'''
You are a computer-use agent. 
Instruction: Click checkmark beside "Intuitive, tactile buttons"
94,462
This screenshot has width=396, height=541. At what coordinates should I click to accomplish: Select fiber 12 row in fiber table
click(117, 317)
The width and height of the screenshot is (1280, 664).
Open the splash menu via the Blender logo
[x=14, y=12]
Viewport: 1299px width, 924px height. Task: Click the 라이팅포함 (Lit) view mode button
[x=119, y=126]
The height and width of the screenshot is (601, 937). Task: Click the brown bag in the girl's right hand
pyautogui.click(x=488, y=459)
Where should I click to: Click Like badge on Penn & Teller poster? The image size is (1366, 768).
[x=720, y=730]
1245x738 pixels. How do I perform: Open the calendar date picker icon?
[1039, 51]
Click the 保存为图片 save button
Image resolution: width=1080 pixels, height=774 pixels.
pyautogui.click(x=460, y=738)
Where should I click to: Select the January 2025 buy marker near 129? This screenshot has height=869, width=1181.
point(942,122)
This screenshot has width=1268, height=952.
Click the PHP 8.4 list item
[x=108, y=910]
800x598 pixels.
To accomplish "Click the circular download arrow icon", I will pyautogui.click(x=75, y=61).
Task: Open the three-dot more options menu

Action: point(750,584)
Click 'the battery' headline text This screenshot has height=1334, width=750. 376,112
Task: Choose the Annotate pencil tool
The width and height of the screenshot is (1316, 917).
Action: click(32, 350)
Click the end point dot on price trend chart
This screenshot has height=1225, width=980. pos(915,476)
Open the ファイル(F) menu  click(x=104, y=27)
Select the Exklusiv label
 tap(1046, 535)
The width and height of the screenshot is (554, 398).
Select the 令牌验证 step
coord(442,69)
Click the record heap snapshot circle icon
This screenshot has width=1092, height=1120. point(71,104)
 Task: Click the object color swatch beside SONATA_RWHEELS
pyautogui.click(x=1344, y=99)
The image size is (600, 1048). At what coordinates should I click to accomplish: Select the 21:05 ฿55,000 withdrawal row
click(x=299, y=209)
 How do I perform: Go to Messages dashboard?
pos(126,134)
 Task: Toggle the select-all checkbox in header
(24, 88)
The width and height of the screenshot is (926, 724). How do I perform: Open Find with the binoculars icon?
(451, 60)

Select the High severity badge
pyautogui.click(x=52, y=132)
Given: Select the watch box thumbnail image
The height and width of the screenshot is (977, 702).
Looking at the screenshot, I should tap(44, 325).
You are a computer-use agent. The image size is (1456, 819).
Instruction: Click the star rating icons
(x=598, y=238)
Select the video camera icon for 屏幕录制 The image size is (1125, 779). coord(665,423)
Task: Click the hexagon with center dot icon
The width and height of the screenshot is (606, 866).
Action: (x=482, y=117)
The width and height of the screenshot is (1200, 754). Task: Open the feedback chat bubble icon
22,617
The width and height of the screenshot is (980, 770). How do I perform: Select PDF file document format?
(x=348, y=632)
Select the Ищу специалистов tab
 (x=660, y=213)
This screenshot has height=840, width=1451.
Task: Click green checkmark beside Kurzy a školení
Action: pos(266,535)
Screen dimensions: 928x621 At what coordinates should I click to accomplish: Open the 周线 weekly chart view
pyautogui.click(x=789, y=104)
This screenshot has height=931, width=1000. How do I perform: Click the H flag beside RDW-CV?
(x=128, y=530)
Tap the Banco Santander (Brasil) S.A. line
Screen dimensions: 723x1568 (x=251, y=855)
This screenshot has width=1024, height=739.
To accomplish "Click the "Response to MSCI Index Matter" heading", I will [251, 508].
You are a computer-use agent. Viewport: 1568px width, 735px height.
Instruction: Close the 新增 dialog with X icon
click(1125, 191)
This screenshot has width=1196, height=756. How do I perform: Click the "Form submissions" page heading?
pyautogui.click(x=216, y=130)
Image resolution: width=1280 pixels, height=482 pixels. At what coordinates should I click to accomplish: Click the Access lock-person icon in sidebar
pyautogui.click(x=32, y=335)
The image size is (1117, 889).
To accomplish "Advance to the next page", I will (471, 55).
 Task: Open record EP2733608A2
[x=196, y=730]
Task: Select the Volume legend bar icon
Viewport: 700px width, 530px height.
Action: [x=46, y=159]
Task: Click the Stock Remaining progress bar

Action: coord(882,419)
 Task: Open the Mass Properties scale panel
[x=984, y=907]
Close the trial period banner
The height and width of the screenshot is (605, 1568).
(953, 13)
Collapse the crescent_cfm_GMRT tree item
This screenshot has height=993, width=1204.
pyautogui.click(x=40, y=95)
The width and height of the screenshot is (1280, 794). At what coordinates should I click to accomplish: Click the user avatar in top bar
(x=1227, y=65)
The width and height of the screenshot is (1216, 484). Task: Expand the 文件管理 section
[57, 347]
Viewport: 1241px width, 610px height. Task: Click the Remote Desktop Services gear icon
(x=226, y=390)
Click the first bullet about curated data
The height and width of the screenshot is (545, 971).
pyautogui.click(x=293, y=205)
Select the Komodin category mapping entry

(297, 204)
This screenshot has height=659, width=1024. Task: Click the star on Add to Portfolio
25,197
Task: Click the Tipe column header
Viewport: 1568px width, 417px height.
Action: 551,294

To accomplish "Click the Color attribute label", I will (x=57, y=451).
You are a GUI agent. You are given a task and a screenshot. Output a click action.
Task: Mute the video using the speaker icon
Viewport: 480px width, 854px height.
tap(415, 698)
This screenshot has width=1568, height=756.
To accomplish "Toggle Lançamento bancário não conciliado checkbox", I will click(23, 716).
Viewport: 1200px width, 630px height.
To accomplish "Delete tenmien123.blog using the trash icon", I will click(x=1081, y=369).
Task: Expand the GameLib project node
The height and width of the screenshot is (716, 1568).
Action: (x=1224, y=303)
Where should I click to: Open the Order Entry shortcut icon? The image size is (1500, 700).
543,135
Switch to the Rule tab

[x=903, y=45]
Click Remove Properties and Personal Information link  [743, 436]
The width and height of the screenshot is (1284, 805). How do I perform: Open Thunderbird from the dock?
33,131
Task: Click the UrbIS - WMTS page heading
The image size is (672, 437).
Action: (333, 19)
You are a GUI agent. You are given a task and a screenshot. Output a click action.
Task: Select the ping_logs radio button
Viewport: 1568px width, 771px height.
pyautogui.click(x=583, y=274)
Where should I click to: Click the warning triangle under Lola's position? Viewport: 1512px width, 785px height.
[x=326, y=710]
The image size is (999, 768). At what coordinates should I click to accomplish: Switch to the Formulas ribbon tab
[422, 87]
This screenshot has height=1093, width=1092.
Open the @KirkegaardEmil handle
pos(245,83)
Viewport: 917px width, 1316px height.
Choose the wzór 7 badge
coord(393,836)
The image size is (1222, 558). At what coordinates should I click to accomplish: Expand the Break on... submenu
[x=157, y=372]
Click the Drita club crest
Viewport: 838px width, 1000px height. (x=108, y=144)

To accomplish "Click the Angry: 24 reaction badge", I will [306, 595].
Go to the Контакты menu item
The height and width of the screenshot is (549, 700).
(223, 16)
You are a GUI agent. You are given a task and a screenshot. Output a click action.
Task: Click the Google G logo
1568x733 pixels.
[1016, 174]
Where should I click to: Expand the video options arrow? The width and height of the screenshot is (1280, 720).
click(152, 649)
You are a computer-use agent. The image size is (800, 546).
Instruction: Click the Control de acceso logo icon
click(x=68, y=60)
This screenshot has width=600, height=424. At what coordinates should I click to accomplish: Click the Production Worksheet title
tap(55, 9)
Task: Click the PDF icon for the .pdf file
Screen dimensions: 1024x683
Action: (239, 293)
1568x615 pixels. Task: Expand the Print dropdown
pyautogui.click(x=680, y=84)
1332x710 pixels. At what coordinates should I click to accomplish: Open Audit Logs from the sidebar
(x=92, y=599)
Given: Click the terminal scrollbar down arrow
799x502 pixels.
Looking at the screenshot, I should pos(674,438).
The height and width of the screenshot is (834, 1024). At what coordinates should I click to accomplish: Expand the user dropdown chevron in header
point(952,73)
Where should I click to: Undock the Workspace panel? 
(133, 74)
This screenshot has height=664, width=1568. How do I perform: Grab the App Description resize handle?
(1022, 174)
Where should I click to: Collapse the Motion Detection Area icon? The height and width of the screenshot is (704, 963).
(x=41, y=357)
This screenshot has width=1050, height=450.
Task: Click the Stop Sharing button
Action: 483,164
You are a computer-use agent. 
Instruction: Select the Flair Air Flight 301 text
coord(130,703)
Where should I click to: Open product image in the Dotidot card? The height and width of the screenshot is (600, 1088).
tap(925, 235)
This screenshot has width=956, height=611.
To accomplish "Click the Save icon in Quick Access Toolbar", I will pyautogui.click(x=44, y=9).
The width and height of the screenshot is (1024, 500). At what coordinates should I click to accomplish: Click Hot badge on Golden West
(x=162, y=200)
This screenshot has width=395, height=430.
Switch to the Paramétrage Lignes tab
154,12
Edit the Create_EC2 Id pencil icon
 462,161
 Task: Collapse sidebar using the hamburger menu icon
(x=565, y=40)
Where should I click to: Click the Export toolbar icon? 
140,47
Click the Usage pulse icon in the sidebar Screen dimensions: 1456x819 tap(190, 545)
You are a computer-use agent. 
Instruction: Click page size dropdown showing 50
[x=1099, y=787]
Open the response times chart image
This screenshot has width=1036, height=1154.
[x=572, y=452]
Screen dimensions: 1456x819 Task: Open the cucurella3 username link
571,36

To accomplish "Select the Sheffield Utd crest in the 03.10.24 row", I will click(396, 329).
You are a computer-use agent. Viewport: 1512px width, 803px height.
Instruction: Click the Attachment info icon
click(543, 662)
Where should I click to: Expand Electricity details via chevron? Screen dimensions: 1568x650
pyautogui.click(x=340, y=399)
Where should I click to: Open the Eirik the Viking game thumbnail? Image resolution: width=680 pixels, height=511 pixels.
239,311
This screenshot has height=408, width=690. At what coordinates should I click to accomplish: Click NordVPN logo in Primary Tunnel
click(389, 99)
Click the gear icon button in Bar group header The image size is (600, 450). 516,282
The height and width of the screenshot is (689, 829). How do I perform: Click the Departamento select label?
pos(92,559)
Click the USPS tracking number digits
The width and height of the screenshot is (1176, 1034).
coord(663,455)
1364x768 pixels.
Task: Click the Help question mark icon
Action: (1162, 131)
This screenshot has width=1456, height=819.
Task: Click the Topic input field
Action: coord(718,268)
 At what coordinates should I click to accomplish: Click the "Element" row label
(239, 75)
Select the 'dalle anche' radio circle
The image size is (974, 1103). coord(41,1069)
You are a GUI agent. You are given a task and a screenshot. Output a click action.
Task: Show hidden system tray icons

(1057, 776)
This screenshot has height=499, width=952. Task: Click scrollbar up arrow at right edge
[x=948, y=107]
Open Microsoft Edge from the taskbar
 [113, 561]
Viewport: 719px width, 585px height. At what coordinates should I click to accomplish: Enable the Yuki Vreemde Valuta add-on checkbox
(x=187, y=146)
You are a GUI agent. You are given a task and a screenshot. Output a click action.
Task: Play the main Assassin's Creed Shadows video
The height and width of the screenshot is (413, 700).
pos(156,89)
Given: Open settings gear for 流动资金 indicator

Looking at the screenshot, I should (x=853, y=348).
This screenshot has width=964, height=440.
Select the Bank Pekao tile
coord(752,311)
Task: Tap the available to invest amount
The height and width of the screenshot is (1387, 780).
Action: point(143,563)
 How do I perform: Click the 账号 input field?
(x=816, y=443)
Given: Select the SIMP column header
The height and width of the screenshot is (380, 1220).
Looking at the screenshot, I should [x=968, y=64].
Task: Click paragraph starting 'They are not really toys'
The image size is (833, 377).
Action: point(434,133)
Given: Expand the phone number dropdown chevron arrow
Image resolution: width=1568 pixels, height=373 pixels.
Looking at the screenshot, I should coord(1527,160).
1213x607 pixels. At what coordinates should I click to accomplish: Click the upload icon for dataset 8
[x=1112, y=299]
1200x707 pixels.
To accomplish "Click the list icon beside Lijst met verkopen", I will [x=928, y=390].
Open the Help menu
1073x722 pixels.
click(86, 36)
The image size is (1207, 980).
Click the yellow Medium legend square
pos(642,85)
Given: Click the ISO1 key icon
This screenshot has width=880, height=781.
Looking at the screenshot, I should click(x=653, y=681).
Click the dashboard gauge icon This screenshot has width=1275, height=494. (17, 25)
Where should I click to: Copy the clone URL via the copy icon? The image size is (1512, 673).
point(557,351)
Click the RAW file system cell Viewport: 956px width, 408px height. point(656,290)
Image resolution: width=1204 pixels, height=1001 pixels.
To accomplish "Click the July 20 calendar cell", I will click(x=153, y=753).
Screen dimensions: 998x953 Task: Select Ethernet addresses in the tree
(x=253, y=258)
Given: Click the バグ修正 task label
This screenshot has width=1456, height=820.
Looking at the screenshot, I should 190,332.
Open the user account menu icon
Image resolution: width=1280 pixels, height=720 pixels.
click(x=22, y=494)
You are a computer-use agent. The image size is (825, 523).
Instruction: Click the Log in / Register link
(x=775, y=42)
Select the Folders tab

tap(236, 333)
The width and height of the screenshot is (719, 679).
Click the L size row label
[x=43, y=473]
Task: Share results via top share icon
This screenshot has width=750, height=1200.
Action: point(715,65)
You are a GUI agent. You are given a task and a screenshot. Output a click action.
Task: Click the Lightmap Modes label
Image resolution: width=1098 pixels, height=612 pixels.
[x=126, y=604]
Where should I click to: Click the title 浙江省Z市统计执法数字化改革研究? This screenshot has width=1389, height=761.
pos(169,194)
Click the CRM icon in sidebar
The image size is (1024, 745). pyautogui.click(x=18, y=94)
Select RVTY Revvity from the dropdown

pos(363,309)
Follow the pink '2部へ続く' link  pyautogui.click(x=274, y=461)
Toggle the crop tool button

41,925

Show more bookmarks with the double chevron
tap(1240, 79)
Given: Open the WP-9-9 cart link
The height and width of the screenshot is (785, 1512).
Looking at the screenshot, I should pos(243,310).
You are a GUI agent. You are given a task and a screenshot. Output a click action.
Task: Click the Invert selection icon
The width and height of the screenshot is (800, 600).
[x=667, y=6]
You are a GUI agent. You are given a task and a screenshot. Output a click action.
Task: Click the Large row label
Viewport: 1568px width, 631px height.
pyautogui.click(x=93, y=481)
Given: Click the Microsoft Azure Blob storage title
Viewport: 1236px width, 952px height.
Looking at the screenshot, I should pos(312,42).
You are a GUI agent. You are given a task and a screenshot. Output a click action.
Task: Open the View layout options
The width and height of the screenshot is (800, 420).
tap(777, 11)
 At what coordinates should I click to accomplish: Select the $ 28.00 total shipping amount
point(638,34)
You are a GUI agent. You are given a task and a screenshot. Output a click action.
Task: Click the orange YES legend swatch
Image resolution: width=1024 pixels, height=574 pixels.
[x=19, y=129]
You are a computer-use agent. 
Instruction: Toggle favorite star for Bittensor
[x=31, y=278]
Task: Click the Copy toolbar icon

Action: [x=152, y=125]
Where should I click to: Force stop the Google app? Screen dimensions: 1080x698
'''
● **WORK REQUEST**: Copy every line from the data that includes the string "column".

● **SOLUTION FOR THIS PROBLEM**:
Task: Click the Tipe column header
Given: Select the SIMP column header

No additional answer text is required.